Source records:
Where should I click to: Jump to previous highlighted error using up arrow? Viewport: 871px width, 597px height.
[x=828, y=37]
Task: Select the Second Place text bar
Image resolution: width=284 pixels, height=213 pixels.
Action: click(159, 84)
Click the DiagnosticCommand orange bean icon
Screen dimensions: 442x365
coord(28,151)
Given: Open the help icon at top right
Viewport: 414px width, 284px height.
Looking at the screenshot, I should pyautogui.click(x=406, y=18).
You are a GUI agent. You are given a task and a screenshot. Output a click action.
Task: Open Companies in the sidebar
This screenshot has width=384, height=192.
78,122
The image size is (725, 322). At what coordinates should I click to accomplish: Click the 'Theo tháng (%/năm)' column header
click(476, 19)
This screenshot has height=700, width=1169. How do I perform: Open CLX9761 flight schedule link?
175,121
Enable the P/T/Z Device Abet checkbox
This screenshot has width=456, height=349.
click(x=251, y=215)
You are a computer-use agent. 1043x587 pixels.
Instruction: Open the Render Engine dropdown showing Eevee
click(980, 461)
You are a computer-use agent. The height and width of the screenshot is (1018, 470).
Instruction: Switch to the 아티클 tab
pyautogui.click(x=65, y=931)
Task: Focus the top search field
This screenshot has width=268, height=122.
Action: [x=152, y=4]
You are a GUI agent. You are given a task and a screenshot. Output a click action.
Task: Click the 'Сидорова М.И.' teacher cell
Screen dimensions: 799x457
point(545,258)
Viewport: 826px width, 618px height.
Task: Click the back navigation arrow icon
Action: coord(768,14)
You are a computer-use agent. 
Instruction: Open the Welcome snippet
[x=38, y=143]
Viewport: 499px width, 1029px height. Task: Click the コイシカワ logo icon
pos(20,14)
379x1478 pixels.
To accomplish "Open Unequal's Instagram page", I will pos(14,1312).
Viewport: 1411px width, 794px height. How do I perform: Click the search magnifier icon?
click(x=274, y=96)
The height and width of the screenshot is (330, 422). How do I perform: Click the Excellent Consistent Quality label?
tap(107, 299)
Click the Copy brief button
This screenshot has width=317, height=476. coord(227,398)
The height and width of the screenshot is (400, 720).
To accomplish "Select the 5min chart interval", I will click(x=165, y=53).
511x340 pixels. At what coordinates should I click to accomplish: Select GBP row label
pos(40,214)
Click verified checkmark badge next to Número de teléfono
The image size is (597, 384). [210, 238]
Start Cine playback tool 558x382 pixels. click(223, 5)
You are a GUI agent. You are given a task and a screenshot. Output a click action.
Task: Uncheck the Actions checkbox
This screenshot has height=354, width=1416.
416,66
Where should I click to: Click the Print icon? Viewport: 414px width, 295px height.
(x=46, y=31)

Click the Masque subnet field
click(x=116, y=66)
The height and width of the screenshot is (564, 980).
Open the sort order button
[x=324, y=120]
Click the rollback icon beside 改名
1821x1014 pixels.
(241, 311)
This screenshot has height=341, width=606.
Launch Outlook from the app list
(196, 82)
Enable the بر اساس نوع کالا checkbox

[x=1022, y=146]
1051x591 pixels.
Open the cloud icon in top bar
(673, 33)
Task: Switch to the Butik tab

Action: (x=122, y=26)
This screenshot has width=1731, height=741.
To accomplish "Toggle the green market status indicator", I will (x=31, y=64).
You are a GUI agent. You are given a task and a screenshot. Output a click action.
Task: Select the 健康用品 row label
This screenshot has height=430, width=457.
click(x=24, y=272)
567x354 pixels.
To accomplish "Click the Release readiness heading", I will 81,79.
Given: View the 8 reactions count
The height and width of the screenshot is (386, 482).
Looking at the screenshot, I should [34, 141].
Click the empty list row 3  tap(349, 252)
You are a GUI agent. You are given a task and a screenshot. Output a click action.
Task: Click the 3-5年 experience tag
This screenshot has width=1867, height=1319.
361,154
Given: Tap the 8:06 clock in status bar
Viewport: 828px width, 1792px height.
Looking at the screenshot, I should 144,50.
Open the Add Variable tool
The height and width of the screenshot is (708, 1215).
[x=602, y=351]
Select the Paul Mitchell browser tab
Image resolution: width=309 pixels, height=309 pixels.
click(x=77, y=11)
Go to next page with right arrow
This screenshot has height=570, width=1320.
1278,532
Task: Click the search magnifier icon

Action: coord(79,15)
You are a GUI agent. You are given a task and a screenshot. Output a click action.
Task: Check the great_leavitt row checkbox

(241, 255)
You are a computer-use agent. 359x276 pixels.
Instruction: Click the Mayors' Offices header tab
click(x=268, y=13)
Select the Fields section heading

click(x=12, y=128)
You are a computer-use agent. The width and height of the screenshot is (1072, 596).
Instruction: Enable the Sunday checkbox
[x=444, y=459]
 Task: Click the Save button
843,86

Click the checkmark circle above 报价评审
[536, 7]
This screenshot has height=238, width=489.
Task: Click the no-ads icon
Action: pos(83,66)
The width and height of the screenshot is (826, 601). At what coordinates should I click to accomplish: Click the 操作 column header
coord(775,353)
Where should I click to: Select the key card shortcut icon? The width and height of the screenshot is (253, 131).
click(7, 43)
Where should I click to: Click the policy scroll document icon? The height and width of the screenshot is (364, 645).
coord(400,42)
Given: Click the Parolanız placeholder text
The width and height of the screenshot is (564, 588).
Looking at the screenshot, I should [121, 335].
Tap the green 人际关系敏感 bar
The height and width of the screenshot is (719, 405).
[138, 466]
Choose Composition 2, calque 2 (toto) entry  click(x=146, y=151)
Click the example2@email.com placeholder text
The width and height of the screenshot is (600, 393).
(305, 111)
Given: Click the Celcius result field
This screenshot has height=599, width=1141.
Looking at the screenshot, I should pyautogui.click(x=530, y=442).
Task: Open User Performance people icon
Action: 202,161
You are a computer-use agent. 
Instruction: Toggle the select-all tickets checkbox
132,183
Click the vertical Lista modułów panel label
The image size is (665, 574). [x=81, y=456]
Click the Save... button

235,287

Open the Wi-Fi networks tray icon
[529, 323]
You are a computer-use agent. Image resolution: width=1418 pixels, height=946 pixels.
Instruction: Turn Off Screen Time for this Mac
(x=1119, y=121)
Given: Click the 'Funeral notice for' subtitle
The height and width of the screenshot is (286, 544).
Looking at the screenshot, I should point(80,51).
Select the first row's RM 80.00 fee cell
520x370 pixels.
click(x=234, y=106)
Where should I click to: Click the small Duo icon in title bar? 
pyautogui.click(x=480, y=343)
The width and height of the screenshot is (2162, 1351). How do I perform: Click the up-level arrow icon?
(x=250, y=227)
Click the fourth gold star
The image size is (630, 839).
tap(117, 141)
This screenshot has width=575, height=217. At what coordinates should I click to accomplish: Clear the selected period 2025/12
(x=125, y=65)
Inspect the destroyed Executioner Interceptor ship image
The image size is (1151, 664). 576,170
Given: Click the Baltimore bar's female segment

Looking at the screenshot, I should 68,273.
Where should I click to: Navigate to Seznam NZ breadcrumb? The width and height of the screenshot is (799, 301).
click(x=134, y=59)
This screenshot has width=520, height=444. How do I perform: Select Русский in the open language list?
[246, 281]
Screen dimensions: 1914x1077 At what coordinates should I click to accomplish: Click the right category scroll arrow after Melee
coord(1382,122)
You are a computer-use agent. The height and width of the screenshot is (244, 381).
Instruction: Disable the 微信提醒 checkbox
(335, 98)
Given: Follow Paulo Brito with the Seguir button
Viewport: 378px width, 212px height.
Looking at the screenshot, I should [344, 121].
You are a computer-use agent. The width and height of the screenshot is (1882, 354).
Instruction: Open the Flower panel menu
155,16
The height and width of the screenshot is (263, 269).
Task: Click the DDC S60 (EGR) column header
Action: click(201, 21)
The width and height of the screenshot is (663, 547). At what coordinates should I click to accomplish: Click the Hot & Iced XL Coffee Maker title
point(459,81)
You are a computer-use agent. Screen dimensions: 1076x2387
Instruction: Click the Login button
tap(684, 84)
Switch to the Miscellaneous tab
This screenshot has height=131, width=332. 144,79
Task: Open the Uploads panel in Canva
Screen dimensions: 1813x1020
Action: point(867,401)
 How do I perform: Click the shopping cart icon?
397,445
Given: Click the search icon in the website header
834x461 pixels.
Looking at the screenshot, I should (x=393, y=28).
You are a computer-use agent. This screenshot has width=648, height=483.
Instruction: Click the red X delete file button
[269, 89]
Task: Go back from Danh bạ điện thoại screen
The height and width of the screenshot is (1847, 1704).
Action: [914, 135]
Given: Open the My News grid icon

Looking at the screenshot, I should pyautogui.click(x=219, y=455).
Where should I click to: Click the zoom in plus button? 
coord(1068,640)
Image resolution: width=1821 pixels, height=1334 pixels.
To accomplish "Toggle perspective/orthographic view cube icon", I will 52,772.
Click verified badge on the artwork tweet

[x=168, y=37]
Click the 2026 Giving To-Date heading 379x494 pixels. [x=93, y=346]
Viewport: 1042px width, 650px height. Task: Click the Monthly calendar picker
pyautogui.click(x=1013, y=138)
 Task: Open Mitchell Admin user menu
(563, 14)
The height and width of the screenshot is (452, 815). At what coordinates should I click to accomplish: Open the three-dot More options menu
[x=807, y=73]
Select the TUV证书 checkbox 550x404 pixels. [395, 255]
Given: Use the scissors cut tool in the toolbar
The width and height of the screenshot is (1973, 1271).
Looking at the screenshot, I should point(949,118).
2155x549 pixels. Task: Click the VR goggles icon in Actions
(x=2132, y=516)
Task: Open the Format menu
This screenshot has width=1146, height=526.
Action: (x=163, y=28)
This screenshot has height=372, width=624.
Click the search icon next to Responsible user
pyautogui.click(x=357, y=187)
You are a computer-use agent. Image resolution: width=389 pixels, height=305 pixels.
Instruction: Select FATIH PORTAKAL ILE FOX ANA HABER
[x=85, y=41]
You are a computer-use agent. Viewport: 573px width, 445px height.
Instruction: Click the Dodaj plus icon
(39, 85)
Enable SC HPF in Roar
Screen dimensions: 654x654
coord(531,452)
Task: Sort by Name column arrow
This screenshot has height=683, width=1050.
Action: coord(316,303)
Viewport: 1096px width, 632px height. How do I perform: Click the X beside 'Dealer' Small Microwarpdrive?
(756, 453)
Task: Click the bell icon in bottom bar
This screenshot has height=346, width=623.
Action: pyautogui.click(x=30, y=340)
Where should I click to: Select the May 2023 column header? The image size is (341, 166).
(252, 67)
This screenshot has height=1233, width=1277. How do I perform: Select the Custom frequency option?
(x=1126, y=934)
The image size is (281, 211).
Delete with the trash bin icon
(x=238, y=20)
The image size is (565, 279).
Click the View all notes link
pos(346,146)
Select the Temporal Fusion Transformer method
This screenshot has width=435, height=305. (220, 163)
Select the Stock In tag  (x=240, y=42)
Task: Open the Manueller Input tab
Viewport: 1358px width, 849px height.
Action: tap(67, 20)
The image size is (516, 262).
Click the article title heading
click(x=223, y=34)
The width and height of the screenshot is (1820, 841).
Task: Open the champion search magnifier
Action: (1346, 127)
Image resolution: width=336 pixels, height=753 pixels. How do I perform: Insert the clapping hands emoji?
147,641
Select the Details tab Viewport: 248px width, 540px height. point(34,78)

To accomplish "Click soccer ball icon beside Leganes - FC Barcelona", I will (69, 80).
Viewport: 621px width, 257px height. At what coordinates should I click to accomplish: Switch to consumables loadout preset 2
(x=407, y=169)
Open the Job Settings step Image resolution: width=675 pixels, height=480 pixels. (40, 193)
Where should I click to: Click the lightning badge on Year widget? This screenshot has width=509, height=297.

=== Prompt ===
In the material above, copy out the lines word for word, starting with the line that contains "Given: Tap the 8:06 clock in status bar" and continuing up to and including the line that contains "Looking at the screenshot, I should 144,50.".

=== Expected output ===
Given: Tap the 8:06 clock in status bar
Viewport: 828px width, 1792px height.
Looking at the screenshot, I should 144,50.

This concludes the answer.